Question

The distance between the points $$(0, 5), (-5, 0)$$ is
A
$$5$$
B
$$5\sqrt{2}$$
C
$$2\sqrt{5}$$
D
$$10$$

Answer

**step1** Understanding the coordinates

The problem asks us to find the distance between two points: (0, 5) and (-5, 0). We can think of these points like locations on a map grid. The first number in the pair tells us how many steps to take left or right from the center (0), and the second number tells us how many steps to take up or down from the center (0).

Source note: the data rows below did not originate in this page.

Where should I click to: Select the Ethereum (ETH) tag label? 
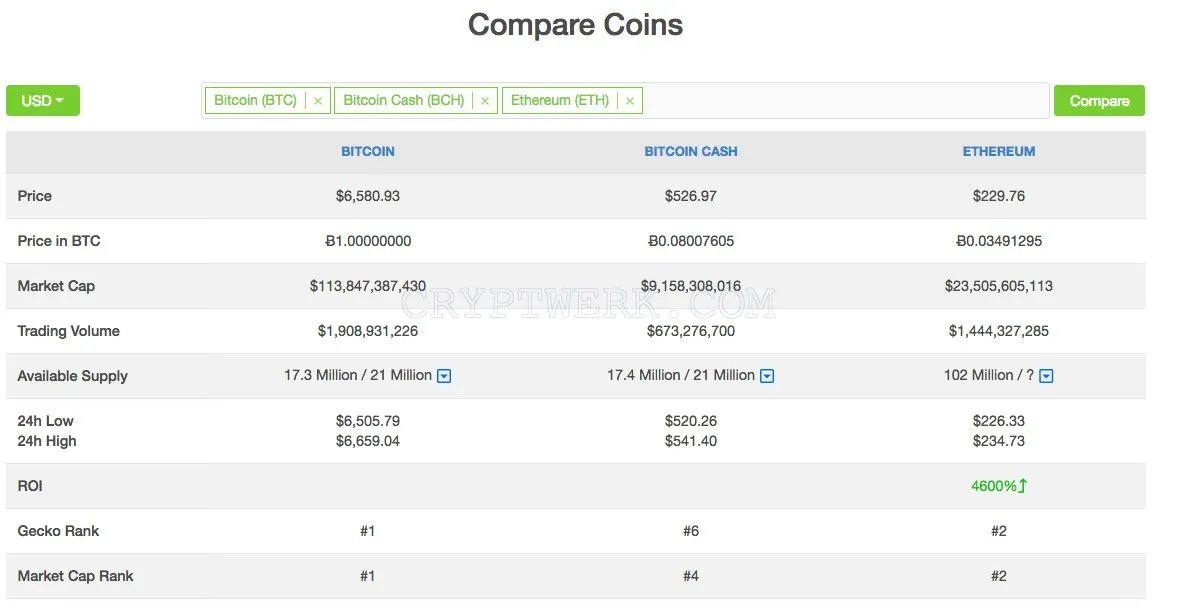560,101
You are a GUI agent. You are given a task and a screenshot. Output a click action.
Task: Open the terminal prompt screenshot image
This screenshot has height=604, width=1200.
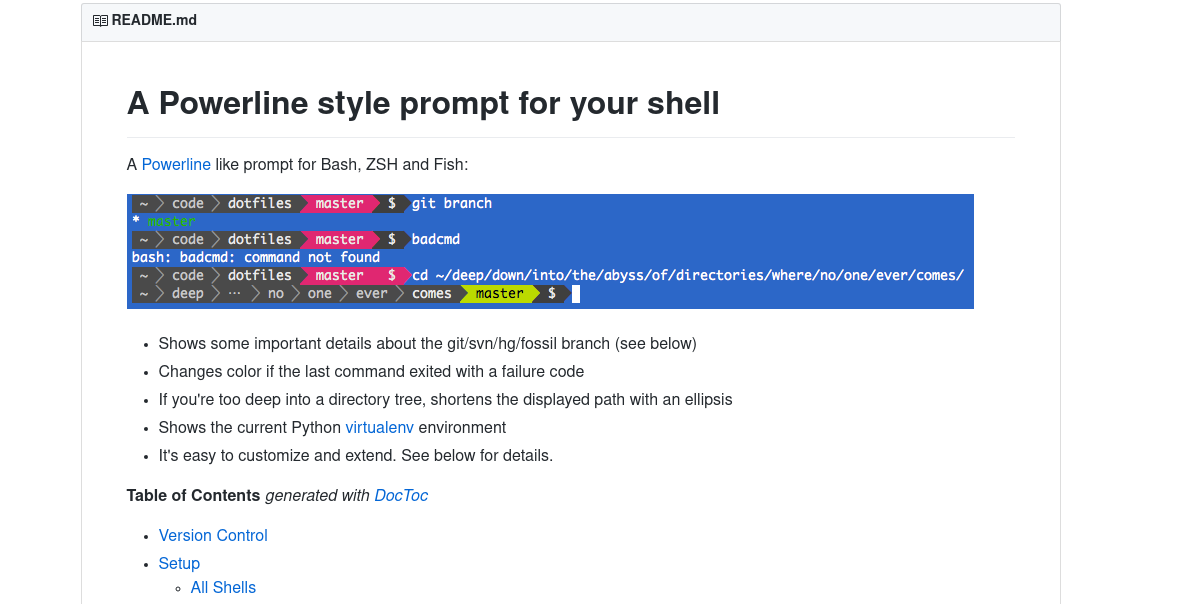[x=550, y=250]
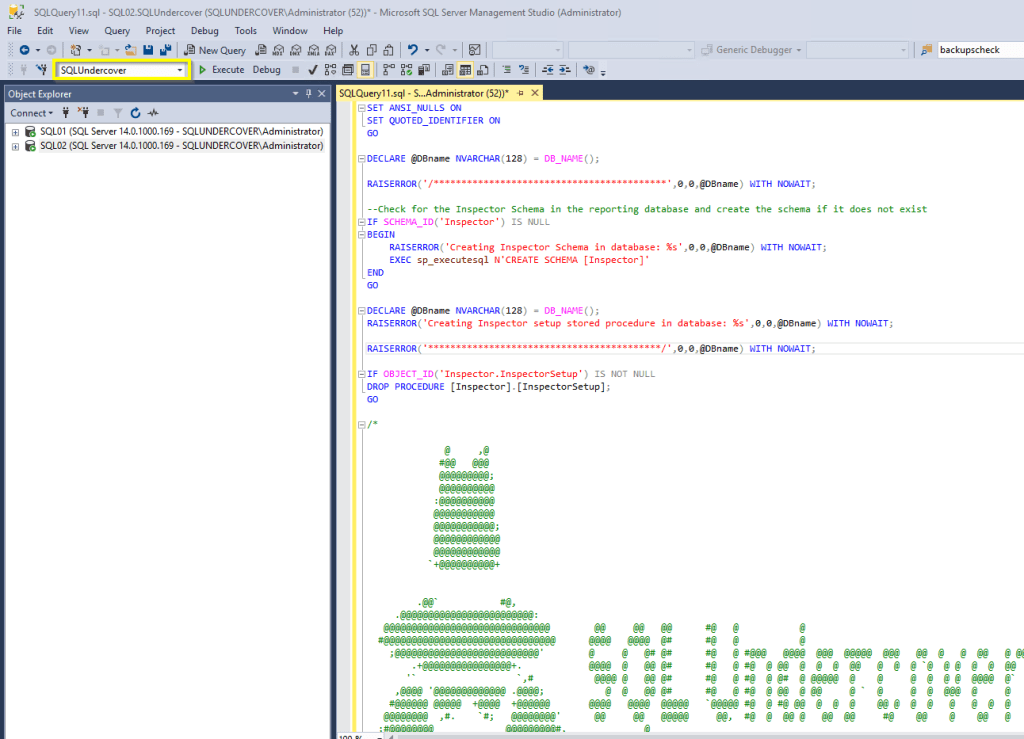Screen dimensions: 1024x739
Task: Display the estimated execution plan icon
Action: point(330,70)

**step2** Locating the points on a grid

Let's locate the first point, (0, 5). Starting at the center (0,0), we do not move left or right because the first number is 0. We move 5 steps up because the second number is 5. So, this point is on the vertical line, 5 steps above the center.
Now, let's locate the second point, (-5, 0). Starting at the center (0,0), we move 5 steps to the left because the first number is -5. We do not move up or down because the second number is 0. So, this point is on the horizontal line, 5 steps to the left of the center.

**step3** Visualizing the path as a triangle

If we draw a straight line connecting the point (0, 5) directly to the point (-5, 0), this is the distance we need to find. We can also imagine lines from each of these points back to the center (0,0). The line from (0,0) to (0,5) is a straight vertical line, and its length is 5 units. The line from (0,0) to (-5,0) is a straight horizontal line, and its length is 5 units. These two lines meet at the center (0,0) at a perfect square corner, which means they form a right angle. Together with the line connecting (0, 5) and (-5, 0), these three lines form a special shape called a right-angled triangle.

**step4** Applying the relationship for right triangles

The distance we want to find is the longest side of this right-angled triangle. For any right-angled triangle, there is a special rule that connects the lengths of its sides. If we take the length of one short side and multiply it by itself, and then take the length of the other short side and multiply it by itself, and then add these two results together, this sum will be equal to the longest side's length multiplied by itself.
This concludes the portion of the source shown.